Given problem: Pull out every line of the records that contains the string "showing", and copy each one without changes.

Data listing:
::::::::::

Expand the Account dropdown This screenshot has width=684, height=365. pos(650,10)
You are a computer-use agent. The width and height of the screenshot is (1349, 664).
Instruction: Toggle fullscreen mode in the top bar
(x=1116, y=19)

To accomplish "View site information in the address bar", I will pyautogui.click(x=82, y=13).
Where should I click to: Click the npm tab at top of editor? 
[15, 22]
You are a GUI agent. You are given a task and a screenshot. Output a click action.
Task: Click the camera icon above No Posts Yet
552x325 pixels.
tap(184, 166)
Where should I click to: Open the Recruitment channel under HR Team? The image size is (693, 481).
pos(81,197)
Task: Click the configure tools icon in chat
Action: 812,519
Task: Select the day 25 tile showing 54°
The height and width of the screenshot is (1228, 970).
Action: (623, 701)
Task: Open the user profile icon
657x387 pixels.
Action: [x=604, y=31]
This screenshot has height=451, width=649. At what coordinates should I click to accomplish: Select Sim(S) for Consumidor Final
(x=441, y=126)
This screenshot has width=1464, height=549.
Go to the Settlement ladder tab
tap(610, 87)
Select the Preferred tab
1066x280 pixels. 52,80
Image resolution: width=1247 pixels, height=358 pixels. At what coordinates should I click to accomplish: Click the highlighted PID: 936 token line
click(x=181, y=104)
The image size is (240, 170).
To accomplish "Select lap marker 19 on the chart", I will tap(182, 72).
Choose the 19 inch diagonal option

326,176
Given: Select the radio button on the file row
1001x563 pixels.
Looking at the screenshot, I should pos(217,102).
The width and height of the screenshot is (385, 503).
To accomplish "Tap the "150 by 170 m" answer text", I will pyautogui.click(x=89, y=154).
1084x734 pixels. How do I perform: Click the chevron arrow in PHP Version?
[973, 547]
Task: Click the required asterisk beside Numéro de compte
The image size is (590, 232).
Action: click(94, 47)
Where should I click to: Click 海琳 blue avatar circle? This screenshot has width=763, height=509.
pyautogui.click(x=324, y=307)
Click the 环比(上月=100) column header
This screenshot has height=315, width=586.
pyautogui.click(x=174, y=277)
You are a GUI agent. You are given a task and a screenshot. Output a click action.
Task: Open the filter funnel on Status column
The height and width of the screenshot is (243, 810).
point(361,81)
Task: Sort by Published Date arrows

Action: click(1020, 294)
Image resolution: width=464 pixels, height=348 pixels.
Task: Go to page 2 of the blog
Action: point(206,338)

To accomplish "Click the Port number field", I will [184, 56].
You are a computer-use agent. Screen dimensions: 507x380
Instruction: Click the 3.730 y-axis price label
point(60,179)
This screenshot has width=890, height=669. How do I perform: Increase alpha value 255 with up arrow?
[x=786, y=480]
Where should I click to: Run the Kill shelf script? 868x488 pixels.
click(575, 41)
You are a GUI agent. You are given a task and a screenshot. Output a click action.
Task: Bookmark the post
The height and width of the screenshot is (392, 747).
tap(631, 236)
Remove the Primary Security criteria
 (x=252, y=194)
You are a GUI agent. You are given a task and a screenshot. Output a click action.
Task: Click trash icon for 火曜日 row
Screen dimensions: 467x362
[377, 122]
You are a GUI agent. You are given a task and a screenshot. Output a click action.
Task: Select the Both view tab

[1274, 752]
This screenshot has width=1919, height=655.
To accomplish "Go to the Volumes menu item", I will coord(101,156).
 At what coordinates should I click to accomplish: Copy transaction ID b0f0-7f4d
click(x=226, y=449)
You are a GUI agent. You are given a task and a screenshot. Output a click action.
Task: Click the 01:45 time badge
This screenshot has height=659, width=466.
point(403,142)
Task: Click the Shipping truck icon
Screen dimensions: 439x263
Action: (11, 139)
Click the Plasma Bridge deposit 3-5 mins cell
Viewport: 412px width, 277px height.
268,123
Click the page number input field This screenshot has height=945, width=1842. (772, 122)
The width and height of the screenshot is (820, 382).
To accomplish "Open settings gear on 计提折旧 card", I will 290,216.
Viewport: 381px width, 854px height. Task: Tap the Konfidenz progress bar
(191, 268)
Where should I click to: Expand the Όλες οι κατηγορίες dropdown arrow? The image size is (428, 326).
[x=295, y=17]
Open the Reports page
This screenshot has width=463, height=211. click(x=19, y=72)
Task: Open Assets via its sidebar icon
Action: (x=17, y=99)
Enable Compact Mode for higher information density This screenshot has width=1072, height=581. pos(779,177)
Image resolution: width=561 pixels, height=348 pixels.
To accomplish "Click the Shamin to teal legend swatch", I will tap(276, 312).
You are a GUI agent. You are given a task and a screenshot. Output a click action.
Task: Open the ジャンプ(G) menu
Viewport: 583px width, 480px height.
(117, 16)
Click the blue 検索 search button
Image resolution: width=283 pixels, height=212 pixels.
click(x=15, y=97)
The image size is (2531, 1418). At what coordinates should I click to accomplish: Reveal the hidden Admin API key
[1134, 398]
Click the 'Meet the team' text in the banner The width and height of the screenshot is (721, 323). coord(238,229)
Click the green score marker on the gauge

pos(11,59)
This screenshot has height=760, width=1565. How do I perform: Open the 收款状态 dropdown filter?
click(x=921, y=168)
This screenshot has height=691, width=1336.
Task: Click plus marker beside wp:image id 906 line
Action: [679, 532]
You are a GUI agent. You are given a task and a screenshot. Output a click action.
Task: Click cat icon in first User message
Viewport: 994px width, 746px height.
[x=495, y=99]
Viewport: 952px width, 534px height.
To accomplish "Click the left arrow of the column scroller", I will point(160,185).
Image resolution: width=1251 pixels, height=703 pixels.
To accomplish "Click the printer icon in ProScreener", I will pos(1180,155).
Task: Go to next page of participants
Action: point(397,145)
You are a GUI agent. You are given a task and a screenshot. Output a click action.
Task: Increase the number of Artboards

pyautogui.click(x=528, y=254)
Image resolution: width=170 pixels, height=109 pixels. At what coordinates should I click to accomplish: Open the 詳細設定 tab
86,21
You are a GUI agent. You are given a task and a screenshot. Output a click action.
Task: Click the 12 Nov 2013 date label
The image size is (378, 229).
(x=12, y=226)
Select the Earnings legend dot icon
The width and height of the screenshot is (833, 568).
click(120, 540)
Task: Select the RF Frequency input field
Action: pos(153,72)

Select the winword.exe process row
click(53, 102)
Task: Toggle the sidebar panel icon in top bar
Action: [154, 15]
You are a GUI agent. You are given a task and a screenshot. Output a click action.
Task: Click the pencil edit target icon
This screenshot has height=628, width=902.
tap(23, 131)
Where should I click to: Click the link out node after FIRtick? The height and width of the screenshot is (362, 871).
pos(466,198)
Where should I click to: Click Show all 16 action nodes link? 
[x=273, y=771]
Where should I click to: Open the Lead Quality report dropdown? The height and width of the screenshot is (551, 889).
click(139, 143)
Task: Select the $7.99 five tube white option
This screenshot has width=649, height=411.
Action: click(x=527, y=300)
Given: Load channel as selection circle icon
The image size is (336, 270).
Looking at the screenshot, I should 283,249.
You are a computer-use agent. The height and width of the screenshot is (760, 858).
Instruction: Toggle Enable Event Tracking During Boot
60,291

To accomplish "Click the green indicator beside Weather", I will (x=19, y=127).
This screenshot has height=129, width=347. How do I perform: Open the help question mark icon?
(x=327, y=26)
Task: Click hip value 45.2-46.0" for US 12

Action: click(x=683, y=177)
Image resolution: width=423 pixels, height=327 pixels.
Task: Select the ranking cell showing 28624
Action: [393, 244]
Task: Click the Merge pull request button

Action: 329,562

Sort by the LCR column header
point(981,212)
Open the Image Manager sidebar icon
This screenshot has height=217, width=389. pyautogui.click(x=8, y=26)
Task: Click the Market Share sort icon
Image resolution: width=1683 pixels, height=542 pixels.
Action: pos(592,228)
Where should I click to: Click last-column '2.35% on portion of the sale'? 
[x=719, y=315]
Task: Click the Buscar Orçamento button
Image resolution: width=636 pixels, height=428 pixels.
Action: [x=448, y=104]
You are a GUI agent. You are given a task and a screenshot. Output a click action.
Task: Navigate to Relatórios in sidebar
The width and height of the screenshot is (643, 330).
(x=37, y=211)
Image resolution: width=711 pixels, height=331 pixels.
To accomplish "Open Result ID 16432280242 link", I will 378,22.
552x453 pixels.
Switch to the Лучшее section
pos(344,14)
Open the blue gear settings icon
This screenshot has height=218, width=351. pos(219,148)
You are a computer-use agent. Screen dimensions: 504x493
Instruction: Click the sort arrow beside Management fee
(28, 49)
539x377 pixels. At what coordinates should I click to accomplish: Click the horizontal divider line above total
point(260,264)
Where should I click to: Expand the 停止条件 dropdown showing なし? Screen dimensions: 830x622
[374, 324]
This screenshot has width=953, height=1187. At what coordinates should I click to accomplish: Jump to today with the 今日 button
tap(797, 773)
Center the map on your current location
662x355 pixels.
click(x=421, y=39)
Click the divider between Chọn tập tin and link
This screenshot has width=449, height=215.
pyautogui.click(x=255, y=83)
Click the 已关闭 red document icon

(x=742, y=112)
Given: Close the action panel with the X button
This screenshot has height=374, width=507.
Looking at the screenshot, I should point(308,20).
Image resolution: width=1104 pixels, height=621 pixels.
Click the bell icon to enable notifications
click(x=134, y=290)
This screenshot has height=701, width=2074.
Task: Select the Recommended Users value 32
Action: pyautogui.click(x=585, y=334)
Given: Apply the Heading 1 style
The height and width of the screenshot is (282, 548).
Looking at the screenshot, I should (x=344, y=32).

::::::::::

Written answer:
Task: Select the day 25 tile showing 54°
Task: Select the ranking cell showing 28624
Where should I click to: Expand the 停止条件 dropdown showing なし? Screen dimensions: 830x622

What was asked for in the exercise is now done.